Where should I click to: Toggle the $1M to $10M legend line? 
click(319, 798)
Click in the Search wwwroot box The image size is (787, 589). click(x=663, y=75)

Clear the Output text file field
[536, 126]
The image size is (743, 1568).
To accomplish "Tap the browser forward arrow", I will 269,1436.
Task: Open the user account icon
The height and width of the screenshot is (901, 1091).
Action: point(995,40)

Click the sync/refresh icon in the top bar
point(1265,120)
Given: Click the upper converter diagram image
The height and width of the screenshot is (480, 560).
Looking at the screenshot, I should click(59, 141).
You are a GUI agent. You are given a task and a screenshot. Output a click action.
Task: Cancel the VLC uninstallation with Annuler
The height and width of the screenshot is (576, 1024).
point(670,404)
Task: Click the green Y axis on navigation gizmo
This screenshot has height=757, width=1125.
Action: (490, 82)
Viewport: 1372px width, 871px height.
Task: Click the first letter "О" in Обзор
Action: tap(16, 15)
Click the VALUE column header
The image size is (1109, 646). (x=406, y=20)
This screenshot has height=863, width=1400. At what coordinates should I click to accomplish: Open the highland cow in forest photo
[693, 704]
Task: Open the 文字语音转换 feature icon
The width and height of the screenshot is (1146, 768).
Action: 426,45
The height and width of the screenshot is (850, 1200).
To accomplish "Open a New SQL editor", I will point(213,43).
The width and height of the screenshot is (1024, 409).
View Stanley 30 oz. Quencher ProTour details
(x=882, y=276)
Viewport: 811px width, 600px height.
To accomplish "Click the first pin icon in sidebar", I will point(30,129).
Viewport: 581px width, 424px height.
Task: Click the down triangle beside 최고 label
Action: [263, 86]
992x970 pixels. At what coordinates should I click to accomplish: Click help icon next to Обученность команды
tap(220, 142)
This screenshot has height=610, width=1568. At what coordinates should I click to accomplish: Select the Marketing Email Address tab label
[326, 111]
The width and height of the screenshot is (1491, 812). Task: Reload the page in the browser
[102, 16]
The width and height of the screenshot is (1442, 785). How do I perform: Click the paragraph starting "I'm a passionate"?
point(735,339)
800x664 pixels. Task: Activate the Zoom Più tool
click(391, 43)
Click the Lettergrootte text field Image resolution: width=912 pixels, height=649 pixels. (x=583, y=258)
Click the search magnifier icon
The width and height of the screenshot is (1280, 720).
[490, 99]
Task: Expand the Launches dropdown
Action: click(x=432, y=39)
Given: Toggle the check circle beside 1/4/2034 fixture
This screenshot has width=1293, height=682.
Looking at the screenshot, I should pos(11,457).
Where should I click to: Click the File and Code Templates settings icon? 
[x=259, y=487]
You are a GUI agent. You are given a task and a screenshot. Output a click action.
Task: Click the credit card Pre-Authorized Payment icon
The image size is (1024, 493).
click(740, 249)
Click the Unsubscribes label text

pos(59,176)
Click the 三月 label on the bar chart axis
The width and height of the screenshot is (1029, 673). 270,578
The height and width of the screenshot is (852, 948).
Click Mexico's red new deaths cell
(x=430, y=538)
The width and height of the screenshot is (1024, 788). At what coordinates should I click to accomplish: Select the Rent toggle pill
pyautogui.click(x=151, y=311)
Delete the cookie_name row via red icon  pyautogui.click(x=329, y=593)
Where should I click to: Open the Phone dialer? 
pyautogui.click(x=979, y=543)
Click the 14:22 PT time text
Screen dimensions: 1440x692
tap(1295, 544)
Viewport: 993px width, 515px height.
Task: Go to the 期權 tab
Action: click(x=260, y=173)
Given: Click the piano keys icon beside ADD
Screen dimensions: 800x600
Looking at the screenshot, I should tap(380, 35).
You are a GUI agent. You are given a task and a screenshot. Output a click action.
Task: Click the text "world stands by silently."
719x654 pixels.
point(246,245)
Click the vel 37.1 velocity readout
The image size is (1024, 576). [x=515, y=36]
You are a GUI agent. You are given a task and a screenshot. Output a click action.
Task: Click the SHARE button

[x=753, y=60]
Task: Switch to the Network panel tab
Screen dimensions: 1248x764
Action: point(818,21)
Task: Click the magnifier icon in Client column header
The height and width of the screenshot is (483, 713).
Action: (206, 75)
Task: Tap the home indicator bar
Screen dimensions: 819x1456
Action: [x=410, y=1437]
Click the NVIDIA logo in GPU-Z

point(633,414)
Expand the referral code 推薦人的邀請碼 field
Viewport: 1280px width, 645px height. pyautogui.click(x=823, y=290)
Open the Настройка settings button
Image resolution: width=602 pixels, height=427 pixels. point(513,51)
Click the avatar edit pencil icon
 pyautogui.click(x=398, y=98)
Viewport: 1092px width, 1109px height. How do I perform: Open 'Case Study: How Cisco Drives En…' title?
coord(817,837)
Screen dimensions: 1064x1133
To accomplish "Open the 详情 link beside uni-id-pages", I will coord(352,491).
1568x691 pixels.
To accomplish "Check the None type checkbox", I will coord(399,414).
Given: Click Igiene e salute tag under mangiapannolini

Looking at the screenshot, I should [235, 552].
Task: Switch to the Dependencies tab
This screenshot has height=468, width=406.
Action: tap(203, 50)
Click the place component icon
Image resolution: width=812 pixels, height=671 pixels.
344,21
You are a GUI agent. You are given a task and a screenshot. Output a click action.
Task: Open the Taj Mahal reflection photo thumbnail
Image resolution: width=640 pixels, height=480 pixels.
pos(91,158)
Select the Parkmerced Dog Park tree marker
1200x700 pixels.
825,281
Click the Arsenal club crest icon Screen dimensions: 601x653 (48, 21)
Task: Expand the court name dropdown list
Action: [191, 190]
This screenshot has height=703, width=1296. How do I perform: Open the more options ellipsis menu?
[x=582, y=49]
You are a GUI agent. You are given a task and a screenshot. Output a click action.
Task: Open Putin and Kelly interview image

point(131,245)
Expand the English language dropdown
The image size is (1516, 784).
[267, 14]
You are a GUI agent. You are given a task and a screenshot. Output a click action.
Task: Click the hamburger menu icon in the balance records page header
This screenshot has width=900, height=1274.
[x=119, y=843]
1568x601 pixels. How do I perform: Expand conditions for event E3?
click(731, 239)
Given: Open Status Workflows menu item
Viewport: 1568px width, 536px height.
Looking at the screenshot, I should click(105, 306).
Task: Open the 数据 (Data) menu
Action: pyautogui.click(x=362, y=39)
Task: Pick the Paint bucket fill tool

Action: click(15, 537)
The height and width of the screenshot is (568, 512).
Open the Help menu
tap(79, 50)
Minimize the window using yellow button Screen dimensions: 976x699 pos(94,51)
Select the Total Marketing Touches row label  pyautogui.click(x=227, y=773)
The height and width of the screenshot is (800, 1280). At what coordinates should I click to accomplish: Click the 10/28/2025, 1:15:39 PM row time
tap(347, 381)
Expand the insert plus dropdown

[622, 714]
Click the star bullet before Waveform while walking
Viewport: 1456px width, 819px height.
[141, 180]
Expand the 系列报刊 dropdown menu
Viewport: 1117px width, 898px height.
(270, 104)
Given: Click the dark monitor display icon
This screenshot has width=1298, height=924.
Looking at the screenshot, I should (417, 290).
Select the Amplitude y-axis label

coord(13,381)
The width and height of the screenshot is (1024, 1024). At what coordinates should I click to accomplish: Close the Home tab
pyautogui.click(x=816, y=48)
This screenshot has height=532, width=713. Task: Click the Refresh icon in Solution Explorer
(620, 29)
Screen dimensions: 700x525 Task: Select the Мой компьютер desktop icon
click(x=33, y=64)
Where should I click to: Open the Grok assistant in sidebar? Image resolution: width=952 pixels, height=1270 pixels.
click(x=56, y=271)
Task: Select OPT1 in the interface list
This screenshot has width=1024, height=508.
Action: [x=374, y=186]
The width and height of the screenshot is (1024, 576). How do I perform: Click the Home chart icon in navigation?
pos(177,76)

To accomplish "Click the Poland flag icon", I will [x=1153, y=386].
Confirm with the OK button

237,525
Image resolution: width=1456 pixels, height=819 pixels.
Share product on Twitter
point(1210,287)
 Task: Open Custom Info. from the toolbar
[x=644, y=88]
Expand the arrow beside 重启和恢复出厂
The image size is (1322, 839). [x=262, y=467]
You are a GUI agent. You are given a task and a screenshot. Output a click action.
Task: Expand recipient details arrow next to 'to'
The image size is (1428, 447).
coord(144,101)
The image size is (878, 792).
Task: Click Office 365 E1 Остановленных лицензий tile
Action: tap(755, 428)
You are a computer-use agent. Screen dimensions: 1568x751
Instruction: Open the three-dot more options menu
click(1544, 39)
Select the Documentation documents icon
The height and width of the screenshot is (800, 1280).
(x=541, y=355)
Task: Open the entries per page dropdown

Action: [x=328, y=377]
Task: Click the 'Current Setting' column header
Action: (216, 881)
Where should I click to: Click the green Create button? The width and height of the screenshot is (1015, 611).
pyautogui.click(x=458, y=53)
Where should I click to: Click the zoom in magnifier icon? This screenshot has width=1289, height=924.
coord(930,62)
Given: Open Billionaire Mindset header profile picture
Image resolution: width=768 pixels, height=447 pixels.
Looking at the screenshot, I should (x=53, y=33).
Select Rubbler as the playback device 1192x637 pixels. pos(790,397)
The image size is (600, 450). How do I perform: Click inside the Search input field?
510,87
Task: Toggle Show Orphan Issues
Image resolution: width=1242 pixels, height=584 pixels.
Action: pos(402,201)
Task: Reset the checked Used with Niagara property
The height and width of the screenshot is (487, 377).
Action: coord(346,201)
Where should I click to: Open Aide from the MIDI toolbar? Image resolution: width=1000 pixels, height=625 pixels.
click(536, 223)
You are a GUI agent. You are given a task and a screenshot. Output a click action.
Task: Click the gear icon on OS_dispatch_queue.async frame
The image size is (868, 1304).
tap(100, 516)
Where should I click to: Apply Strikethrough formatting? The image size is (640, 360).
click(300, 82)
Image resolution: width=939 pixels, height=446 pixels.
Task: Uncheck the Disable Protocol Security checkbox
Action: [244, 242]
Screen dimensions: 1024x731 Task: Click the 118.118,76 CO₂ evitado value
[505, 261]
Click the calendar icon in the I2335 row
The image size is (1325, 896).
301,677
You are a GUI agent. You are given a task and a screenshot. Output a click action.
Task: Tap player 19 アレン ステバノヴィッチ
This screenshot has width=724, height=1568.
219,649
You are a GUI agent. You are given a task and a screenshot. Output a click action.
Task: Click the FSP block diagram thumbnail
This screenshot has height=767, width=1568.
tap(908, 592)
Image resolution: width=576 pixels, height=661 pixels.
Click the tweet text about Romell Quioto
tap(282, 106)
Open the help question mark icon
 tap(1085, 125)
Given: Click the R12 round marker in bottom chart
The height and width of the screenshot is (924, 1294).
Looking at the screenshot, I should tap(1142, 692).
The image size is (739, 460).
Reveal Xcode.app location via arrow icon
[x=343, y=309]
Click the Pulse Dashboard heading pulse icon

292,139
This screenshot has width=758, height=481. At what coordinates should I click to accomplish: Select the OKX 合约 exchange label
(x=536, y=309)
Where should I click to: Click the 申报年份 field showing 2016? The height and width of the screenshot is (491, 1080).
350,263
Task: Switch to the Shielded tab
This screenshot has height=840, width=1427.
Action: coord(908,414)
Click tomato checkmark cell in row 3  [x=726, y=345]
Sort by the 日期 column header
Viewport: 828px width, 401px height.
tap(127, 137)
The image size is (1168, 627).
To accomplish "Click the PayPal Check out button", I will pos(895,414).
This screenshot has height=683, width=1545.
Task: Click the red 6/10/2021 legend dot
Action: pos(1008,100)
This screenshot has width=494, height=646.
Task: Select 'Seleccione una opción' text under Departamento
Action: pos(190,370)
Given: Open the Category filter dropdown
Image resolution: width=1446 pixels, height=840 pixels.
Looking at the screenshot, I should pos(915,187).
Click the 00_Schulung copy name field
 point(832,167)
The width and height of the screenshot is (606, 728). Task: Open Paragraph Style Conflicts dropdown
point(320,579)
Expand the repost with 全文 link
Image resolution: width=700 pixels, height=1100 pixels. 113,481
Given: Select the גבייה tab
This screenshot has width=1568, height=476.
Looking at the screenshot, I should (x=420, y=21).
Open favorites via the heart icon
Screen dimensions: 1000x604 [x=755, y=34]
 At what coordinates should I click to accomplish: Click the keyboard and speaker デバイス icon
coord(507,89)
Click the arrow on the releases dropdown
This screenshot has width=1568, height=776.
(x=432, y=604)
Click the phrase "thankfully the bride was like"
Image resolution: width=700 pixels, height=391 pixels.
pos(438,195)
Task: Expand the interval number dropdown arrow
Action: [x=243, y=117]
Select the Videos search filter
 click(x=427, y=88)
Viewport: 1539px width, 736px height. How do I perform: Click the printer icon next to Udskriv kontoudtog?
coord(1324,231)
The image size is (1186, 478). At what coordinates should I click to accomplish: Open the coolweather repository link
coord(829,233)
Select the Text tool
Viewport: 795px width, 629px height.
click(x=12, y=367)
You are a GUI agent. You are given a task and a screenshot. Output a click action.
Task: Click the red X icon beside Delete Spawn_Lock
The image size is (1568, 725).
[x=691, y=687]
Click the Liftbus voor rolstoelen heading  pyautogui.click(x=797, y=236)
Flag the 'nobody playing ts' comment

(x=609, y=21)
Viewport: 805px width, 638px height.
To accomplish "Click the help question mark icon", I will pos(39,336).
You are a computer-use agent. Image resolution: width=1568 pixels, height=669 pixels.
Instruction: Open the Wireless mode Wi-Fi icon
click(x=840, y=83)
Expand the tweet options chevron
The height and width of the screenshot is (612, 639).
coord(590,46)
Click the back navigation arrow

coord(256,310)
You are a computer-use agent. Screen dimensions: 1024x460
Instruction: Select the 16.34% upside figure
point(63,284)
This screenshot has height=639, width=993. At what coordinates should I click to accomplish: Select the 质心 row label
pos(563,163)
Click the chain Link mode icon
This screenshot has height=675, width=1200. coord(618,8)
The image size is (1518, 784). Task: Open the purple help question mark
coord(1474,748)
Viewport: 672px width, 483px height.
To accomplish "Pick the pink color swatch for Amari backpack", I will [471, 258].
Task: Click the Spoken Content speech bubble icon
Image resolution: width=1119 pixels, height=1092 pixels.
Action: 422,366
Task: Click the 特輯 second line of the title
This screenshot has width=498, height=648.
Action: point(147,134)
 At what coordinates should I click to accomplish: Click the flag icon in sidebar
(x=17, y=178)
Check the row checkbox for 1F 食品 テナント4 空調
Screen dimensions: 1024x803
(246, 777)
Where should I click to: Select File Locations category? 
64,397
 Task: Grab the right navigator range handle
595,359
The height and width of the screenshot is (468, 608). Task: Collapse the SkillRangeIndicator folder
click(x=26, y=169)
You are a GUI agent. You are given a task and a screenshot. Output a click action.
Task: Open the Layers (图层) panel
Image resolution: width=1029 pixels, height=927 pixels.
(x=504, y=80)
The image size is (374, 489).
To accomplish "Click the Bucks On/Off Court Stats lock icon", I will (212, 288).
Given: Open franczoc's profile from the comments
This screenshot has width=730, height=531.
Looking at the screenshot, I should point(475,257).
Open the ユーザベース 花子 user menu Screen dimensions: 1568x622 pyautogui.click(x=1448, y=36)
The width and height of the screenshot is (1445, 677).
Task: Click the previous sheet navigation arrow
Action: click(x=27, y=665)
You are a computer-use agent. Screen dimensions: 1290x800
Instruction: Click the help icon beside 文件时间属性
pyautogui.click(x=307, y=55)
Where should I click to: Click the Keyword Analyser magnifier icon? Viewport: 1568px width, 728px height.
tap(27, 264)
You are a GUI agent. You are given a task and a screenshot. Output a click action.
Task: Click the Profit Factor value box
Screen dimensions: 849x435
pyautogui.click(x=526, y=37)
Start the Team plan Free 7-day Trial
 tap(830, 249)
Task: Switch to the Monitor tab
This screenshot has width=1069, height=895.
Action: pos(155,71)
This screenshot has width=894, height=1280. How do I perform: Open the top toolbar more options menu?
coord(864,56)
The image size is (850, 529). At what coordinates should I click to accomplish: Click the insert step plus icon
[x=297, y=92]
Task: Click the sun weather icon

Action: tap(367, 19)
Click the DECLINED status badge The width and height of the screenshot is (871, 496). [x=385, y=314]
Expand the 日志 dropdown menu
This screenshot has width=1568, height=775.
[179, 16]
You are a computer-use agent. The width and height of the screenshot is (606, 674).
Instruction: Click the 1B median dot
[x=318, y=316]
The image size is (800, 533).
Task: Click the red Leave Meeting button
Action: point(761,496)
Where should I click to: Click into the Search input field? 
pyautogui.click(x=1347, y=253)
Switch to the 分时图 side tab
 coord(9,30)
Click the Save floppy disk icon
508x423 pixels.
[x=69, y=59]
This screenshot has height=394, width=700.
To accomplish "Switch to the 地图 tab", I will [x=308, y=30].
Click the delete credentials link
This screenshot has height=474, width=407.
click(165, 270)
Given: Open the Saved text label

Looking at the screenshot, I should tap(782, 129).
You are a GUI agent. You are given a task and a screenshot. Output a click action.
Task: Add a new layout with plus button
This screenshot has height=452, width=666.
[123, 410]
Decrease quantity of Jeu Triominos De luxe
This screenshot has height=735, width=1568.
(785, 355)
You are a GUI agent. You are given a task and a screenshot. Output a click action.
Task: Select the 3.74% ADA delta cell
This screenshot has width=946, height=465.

• **Task item**
Copy out the entries above exactly as given, starting at the top and ending with the line containing "The image size is (743, 1568)."; include both and nothing more.

• **Solution for this exercise**
Where should I click to: Toggle the $1M to $10M legend line? 
click(319, 798)
Click in the Search wwwroot box The image size is (787, 589). click(x=663, y=75)

Clear the Output text file field
[536, 126]
The image size is (743, 1568).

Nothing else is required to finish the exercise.